La importancia del ser

Instintivamente, ya se había adiestrado en el hábito de simular que era alguien, para que no se descubriera su condición de nadie; en Londres encontró la profesión a la que estaba predestinado, la del actor, que en un escenario, juega a ser otro, ante un concurso de personas que juegan a tomarlo por aquel otro.

No descarto incluir este párrafo de Borges en mis memorias, que no están muy lejanas, cambiando actor por abogado y Londres por Madrid. Digo que no puede faltar mucho para ellas porque la pasada semana descubrí, los ojos como escarpias, los cabellos como platos, que se ha empezado a rodar una película sobre la vida de Lionel Messi. Y es que con el argentino comparto multitud de detalles, empezando por el año de nacimiento o las inquietudes intelectuales. Los dos, abrumados por el cariño terráqueo, afrontamos además una hermosa decadencia en plena veintena. Para dejar paso al resto, que marcar el paso cansa.

Llegado este punto, había pensado ponerme estupendo y hablar de mí. Y de paso, soltar la crítica de rigor a las masas, el rebaño y demás comentarios de escritorzuelo petimetre. Wannabe, que se dice ahora, imagino que en homenaje a las inolvidables Spice Girls.

Sobre la marcha, haciendo alarde de cintura, llegado este momento –se me escurre el texto, por entre los dedos, paso a verlo un tiempo y no un espacio–, voy a saltarme el halago a mis múltiples virtudes y pasar directamente a los palos. No sonriáis, que va por ustedes (Ortega Cano en la arena/ Yo a Cartagena le digo ¡viva!./ Ortega Cano en la arena/ Vaya faena, canela fina, temazo de la Jurado).

Tresn gasolinero trepando Despeñaperros
Tresn gasolinero trepando Despeñaperros

En estas petimetrías no me pondré metafísico, cual Dragó, ni maruja, cual Peñafiel. Seré claro y meridiano, dentro de mi galleguidad, y más fino que el Scorsese último, que menuda ordinariez de diálogos se ha marcado.

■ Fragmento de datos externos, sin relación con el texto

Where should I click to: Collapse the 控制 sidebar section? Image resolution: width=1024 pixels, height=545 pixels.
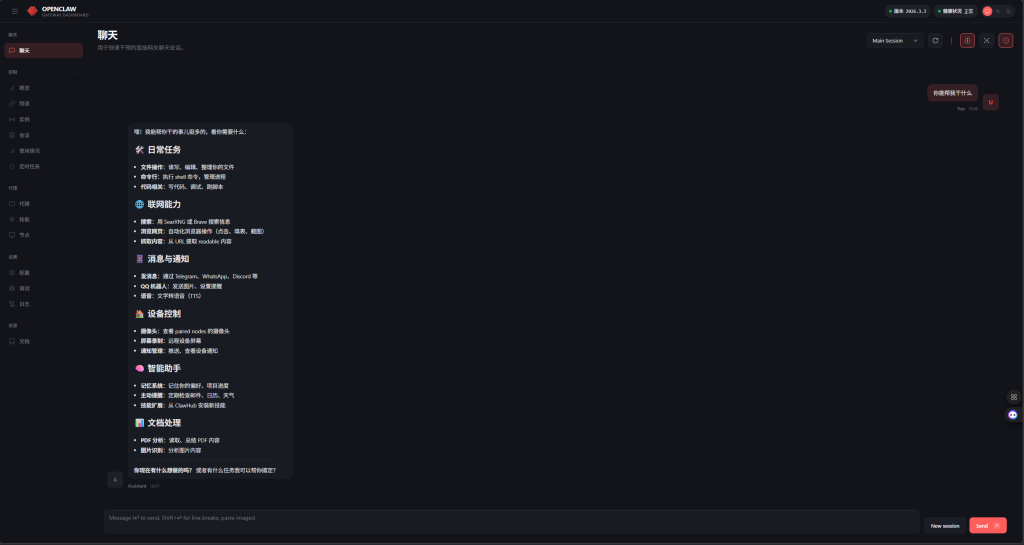78,72
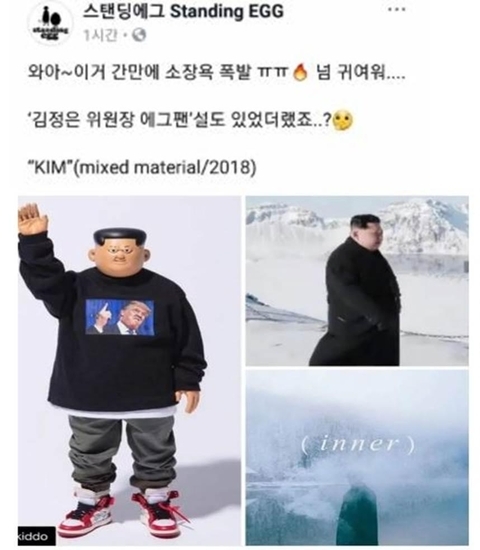
Task: Click the (inner) title on the album cover
Action: coord(358,444)
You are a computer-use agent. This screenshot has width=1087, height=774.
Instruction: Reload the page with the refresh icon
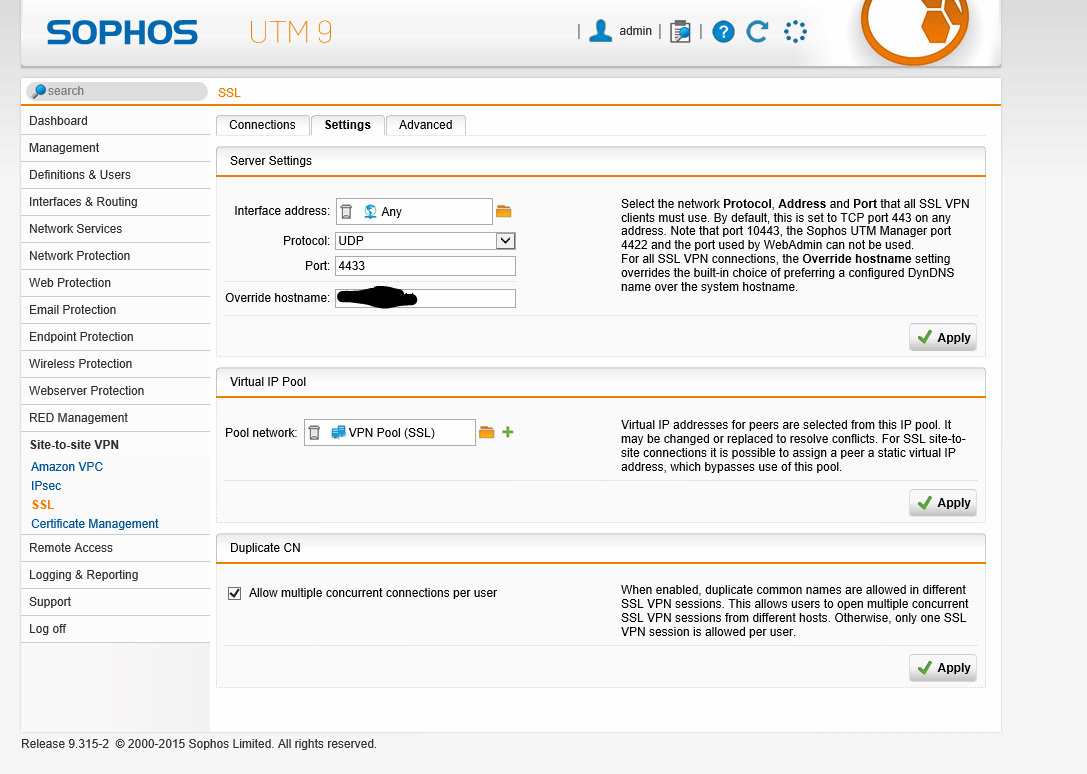point(757,32)
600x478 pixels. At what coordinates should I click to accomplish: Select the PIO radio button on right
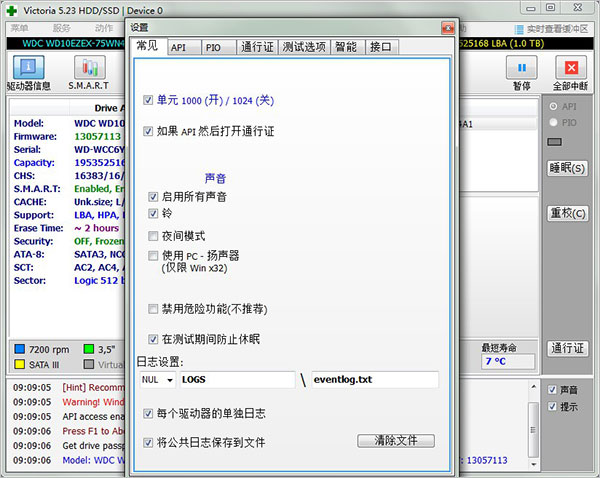[x=555, y=122]
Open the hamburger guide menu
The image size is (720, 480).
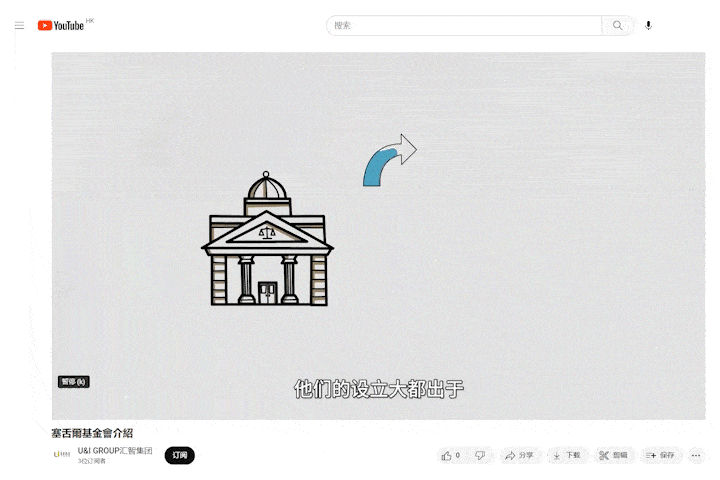point(19,25)
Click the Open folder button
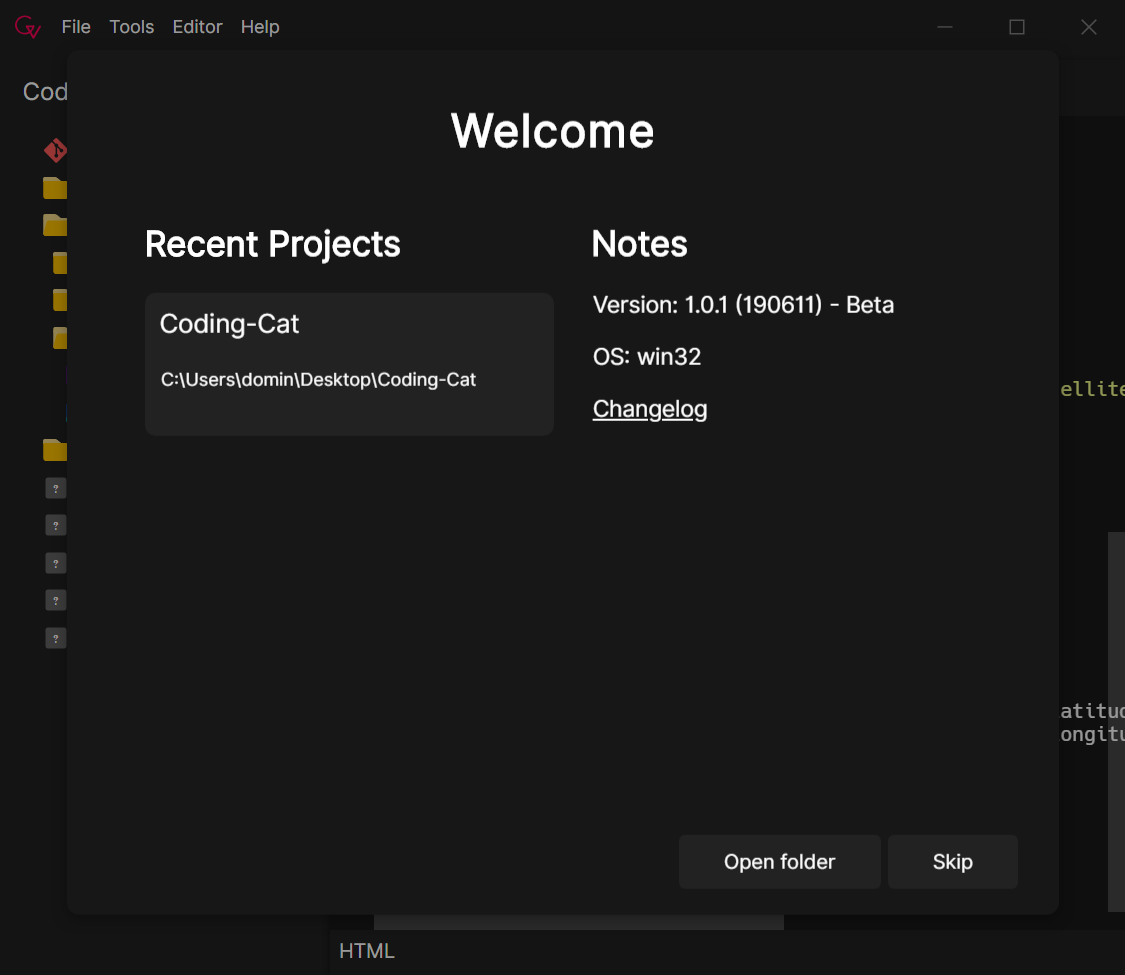Viewport: 1125px width, 975px height. tap(779, 861)
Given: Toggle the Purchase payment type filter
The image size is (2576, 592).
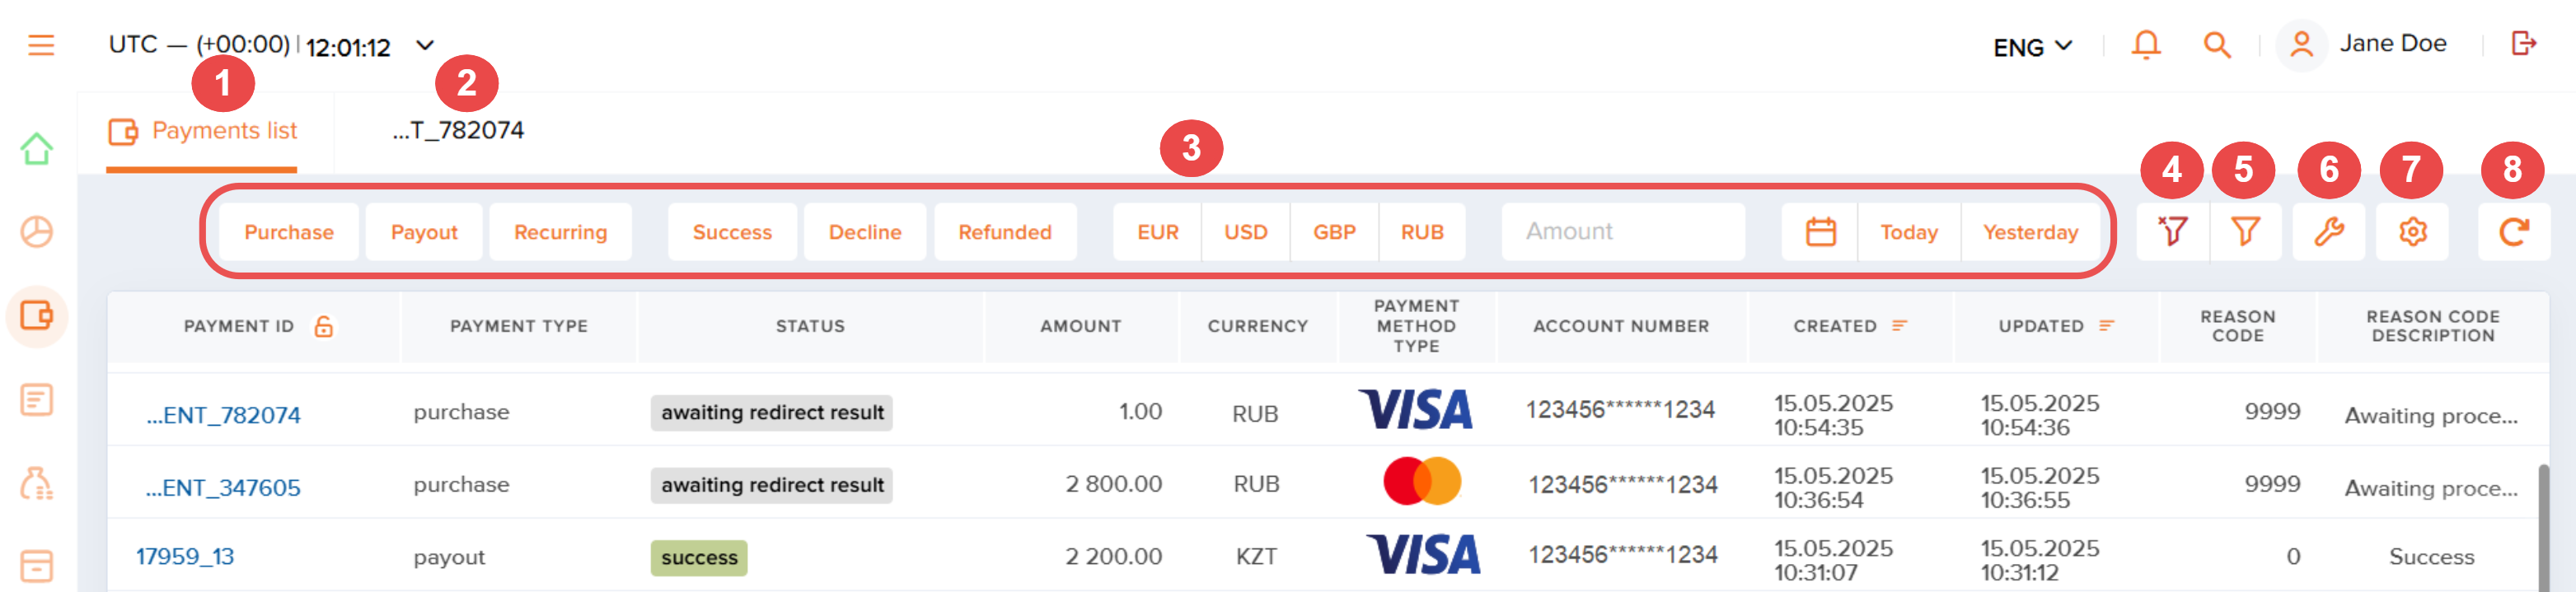Looking at the screenshot, I should pyautogui.click(x=289, y=232).
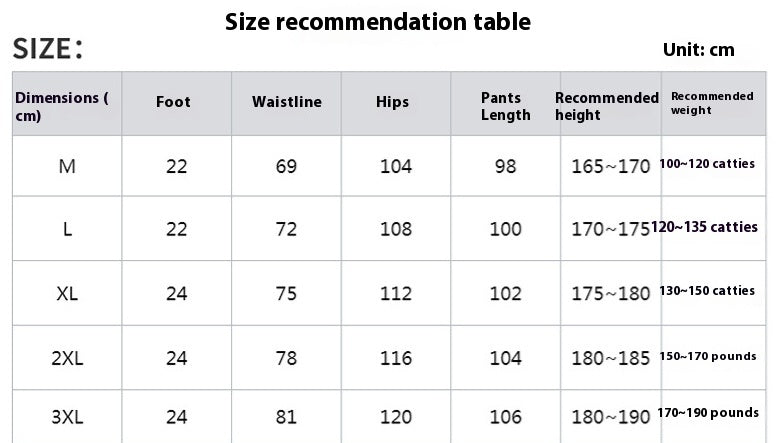Screen dimensions: 779x443
Task: Click the Waistline column header
Action: click(x=286, y=103)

Desde que tengo uso de razón, hecho que coincidió con la marcha de Irureta del Deportivo y mi consecuente portabilidad al Real Madrid mágico de profesor Vanderlei, siempre me ha inquietado un hábito de los comunes: poner peros al desempeño de los mejores. “Qué mal viste Botín.” “Qué mal tira las faltas Cristiano.” “Qué aburridos son los suizos.” “Qué tonto es Justin Bieber.” El que articula éstas y otras perlas suele ser un mediocre al cual grupo ha otorgado autoridad para opinar de lo que considere oportuno. Un disparate, como si el arzobispo de Barcelona se metiese a comentar la política de fichajes de un club de fútbol.

Aunque aquel tema me irrita especialmente, se ha visto desbordado por una moda sorprendentemente extendida. Mal de muchos, epidemia, que dice el rector de mi iglesia de cabecera. Respiro profundamente y lo nombro: el running. Ha de decirse así, correr suena a poca cosa.

“-Salgo a correr, que estoy preparando el Ultra trail del Mont Blanc [nota del autor: ciento sesenta y ocho kilómetros]. –Ah.”

“-Tenemos que retrasar el brunch, tía, que voy a salir a hacer running [nota del autor: siete minutos]. –Jo, ¡qué guay!, ¡qué planazo!

Es triste ver, ya no las calles, sino maratones, medias y otras carreras del montón plagadas de miles de participantes con los deberes del entrenamiento más o menos hechos. Habrá quien se alegre, yo que me pasé la infancia veo llover suelo sacar la lectura negativa de las cosas. Hubiese sido un magnífico inspector de Hacienda. Estamos hablando de gente que, por seguir la moda, es capaz de seguir un entrenamiento, dedicar un tiempo de forma habitual, gastarse un dinero, madrugar, sacrificarse, experimentar sus límites, enfocarse en una meta.

Es lamentable, por dos razones. La primera, que van todos como motos, complicándome la clasificación. La segunda, que tan fuerte pasión sólo se aplica a una afición. En las grandes plazas –el trabajo, la religión, la familia, los amigos-, sólo a cumplir. Da ganas de gritar lo que El Gallo, matador genial según los que saben, a aquélla locomotora alegre y silbadora al llegar a Atochaesos cojones, en Despeñaperros.